1 cup potato starch (also called potato flour) 1 cup polenta (coarse cornmeal) 1 cup brown rice flour or other whole-grain flour (EG quinoa,barley, amaranth, or millet; make sure it's gluten-free if you're cooking for someone with gluten intolerance) 1 cup tapioca starch 2 teaspoons of sea salt 2 tablespoons baking powder
chia seeds or other seeds, such as sesame or hemp (optional)
additional polenta (optional)
extra virgin olive oil
water (up to about 2 cups) bacon grease (optional)
Making the 'sauce'
Slice the tomatoes into thin slices and lay onto a baking sheet. Drizzle with olive oil and sprinkle with salt and fresh-ground pepper. Broil on high until tomatoes begin to brown and you see them softening. Flip them over and broil until the other side of the tomatoes is slightly brown. Remove from oven and set aside. Switch the oven from broiling mode to baking mode and preheat to 430 degrees Fahrenheit, then begin to assemble dough.
Making the crust
Assemble dry ingredients in big metal bowl or dry Vitamix blender container, and mix. If you are using a Vitamix, you can start with whole dry grains, and grind them and continue blending until well mixed. Then, transfer into your large bowl. (When I use my Vitamix, I reserve some polenta and the seeds to add after the mixture goes into the bowl, so the dough has a bit of grainy texture.)
Add a tablespoon olive oil and about a cup of water, and mix the ingredients with your hands. Knead together, adding water and a little more olive oil as needed and kneading until the mixture holds together loosely in a ball. It will be a crumbly and somewhat sticky dough.

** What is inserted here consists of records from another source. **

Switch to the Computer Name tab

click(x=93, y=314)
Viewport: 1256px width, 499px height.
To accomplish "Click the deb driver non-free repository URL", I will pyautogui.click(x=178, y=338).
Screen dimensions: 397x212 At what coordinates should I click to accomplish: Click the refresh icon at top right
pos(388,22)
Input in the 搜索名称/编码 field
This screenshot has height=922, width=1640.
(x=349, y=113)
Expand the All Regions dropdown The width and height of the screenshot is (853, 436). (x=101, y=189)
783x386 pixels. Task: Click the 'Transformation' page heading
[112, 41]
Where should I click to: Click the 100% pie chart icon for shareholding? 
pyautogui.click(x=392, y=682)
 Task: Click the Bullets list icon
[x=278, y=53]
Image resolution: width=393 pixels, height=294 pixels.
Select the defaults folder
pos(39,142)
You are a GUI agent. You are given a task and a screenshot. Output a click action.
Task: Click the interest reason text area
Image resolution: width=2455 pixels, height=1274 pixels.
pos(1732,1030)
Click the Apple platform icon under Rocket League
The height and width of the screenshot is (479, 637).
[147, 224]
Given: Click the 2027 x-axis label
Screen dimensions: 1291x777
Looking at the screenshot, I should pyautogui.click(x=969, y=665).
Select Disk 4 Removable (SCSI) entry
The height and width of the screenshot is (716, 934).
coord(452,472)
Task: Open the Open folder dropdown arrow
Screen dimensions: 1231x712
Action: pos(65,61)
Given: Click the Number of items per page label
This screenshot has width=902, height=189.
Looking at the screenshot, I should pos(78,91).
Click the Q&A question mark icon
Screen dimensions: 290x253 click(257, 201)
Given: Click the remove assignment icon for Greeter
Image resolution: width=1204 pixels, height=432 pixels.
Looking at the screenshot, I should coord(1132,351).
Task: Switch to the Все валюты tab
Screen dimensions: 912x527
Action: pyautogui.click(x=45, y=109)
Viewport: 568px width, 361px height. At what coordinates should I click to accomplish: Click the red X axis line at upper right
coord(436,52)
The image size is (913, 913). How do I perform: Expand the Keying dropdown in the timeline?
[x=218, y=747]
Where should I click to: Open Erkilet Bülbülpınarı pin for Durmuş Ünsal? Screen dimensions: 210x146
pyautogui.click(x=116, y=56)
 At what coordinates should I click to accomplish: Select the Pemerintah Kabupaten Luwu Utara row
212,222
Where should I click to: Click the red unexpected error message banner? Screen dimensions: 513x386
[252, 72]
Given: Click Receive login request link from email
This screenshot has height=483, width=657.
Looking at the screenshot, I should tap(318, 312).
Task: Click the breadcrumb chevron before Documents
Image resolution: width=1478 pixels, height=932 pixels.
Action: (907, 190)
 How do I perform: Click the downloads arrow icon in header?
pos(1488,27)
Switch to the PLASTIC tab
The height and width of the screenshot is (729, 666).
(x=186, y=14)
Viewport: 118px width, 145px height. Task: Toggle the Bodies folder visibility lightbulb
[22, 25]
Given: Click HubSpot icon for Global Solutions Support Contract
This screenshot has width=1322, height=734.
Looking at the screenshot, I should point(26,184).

Divide the dough into three sections. Two balls can go into a bag in the fridge for up to a week for future pizza adventures.
Grease the bottom and sides of a 12-inch cast iron skillet with bacon grease or olive oil. (Bacon grease makes for an amazing flavor, but if you're veggie or concerned about saturated fat, you'll want to stick to olive oil.) Press the dough into the skillet, using your fingers and the flat of your hand to press the dough down and toward the sides of the pan. Keep going until your dough is satisfactorily thin and even. I like to have it climbing up the sides a bit to make for a more deep-dish style pizza. It can make it easier to spread it out if you sprinkle a bit more olive oil on top and slide the dough out with your fingers. In any case, sprinkle it with a little olive oil before it goes into the oven.
Bake in an oven preheated to 430 degrees Fahrenheit for 10 minutes. While it's baking, assemble your allergy-friendly pizza toppings. Some favorites for us: shredded vegan 'cheese' and/or crumbled goat cheese (I personally can't have dairy and have to avoid yeasts, but seem to be able to tolerate goat cheese occasionally); roasted or sauteed vegetables (especially kale chopped into bite-sized pieces and sauteed in garlic and olive oil); fresh-chopped herbs from my garden such as oregano, thyme, and basil; Applegate's pepperoni (gluten and casein-free and free of hormones, antibiotics, and added nitrites). . . and the list goes on.
When the pizza crust has baked for 10 minutes, take it out of the oven. Lift the roasted tomatoes out of the baking dish and arrange in the bottom of the crust.
Sprinkle your cheese or cheese substitute over the tomatoes, and layer your remaining ingredients on top.
Bake for 20-30 minutes, until your cheese or cheese substitute has melted and the top of the pizza is gently browned. Serves about 2 persons.
In a cottage on a lake in the country outside Ann Arbor, Michigan, I find sanctuary in my kitchen and garden from the harried life of a Ph.D. student. Food is an object of political concern and intellectual curiosity, but especially a passion and a way of life for me. The kitchen, in turn, is a magical place of healing, experimentation, play, discovery, loving kindness, health, and peace. It is a place for singular meditative practice, a place for laughter and sharing. It's no wonder that all of my dearest friends also cherish cooking and baking.
The Empress is one of the cast of characters in the tarot deck, signifying creativity, ripeness, and the gestation of what is to be born. To me she is a symbol of nourishment, of life-giving, and all that I love about the act of preparing food. She also reminds me of the seasons, of the importance of waiting for the most delicious things we have anticipated, both in the kitchen, and in life in general.
Here, I reflect on the fruits of my labor in the kitchen, with an emphasis on local, natural, slow food, whole grains and raw, unprocessed, organic ingredients.